Distinct ID Number Per Object?

H

Hal Vaughan

I have a case where I'll need distinct and printable names to use in a
reference table. I'd like to make it so each object, whether it's of the
same class as any other object or not, can produce a distinct number. It
looks like if I get the hashcode for any object, the JVM attempts to give
each object a unique hashcode, but it doesn't seem to guarantee it.

Is there any way to get a unique string or number for each object that is
created by a particular JVM?

Thanks!

Hal
 
S

Stefan Ram

Hal Vaughan said:
Is there any way to get a unique string or number for each
object that is created by a particular JVM?

The size of a string is bounded by the finite memory the JVM
can allocate. With, for example, 4 GB of memory, a string
might be at most 2^32 Bytes long, so there are at most
2^(2^40) unique strings of this length.

On the other hand, the loop

while( true )new java.lang.Object();

can run for more than 2^(2^40) iterations, as memory is
reclaimed by the garbage collector. Thus it can create an
unlimited number of new objects, especially 2^(2^40)+1.

In this case, there are not enough distinct strings
possible in this JVM to give each of these 2^(2^40)+1 objects
a unique string.
 
H

Hal Vaughan

Stefan said:
The size of a string is bounded by the finite memory the JVM
can allocate. With, for example, 4 GB of memory, a string
might be at most 2^32 Bytes long, so there are at most
2^(2^40) unique strings of this length.

On the other hand, the loop

while( true )new java.lang.Object();

can run for more than 2^(2^40) iterations, as memory is
reclaimed by the garbage collector. Thus it can create an
unlimited number of new objects, especially 2^(2^40)+1.

In this case, there are not enough distinct strings
possible in this JVM to give each of these 2^(2^40)+1 objects
a unique string.

So is it only in extreme cases like this where hashcodes would be
duplicated?

Hal
 
T

Twisted

So is it only in extreme cases like this where hashcodes would be
duplicated?

Not necessarily, but it's unlikely you'll run out of unique ones in a
production environment.

I suggest you use System.identityHashCode(Object) to get these
numbers. It should be a) fixed for an object's lifetime in one session
(it will change when the object is serialized and later deserialized);
b) globally unique (within the one JVM anyway) as the usual
implementation of the default hash code for Object is the memory
address of that object, which is necessarily globally unique in that
scope; and c) not subject to being overridden unlike calling
hashCode() on the object. This of course works if you need a globally
unique ID per object, even to the point of two copies of a single
object (so equals()) have distinct such IDs. Try to just use hashCode
otherwise.

A second option is to create an IdentityHashMap<Object, Integer> and
stuff objects into that. Distinct objects act as distinct keys (even
if equals()) and you'd assign a new higher integer to each one. Use
Long if you run out of Integers (unlikely). Use BigDecimal if you run
out of Longs (unlikely until we have converted most of the visible
universe into computronium). This has the benefit of giving out ever-
higher numbers even to objects that use the memory space where an
earlier object was before being garbage collected. You can't twiddle
the Object constructor to put everything in automatically, but you can
fake it by having the get-ID method you plan to use actually assign an
ID to objects that don't already have one lazily when it's first
requested. Of course, the objects won't get garbage collected unless
you use a WeakReference, in which case you may as well use an ordinary
HashMap<WeakReference<Object>, Integer> as the WeakReference hashCode
is the default one if I recall correctly. (WeakHashMap would cause
distinct objects that compare equal to have the same ID.) This is
complicated because you need to carry the WeakReference around with
you to look up in the HashMap (you can't just make a new one to the
same object and expect it to work). Perhaps a better option is to wrap
objects that will need IDs in a dummy object that has a single public
Object field, the default equals and hashCode, and make a
WeakHashMap<Dummy, Integer>. The wrapper object has to be used in
place of the original object on any path that leads to getting its ID.
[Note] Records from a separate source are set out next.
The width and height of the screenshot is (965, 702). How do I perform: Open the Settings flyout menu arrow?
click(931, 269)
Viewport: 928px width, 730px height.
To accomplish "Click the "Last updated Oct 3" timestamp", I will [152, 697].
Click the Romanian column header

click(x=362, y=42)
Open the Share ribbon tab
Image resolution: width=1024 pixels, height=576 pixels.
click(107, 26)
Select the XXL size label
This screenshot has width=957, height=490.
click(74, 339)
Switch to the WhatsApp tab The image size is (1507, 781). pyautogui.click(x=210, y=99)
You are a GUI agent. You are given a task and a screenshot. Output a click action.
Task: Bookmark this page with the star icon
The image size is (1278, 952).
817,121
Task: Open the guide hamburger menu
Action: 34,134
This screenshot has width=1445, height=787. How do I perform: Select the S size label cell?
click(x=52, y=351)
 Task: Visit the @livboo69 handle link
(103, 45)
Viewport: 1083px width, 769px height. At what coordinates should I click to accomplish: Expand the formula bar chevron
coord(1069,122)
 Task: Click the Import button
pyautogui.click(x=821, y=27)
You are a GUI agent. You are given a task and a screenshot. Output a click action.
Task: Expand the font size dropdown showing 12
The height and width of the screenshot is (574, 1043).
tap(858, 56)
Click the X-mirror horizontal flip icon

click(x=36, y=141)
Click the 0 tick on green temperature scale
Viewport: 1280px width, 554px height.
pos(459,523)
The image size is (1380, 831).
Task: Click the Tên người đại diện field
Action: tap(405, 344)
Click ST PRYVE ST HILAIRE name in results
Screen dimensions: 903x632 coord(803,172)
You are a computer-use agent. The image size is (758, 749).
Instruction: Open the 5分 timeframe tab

Finally, if this ID is only needed for objects of classes you control,
you can make the base classes you control generate unique ID numbers
to put in a public final field. This is easiest if you can derive all
the classes for which you have this requirement from a single base.
Otherwise, the ID can be a long with 32 bits a sequentially-assigned
int and 32 bits the hashCode of the particular base class.
 
L

Lew

Hash codes have even fewer values than Strings. That means there must be
proportionately more collisions. Have you read the Javadocs on the hashCode()
method? You should. Also read the Javadocs on Map, HashMap and IdentityHashMap.

As Twisted pointed out, the "Identity", i.e., the internal "address" of an
object, is unique for the lifetime of that object. Even without
IdentityHashMap, any Map can use an object that doesn't override equals()
(most custom objects, for example) as a unique key into a lookup. It is
sufficient to use a regular Map (e.g., HashMap) when equals() and == define
the same relation. IdentityHashMap is for when they differ and you want the
key selection to be based on ==.

Twisted said:
as the usual implementation of the default hash code for Object is the memory address of that object,

"converted to an integer".
(This is typically implemented by converting the internal address of the object into an integer, but this implementation technique is not required by the JavaTM programming language.)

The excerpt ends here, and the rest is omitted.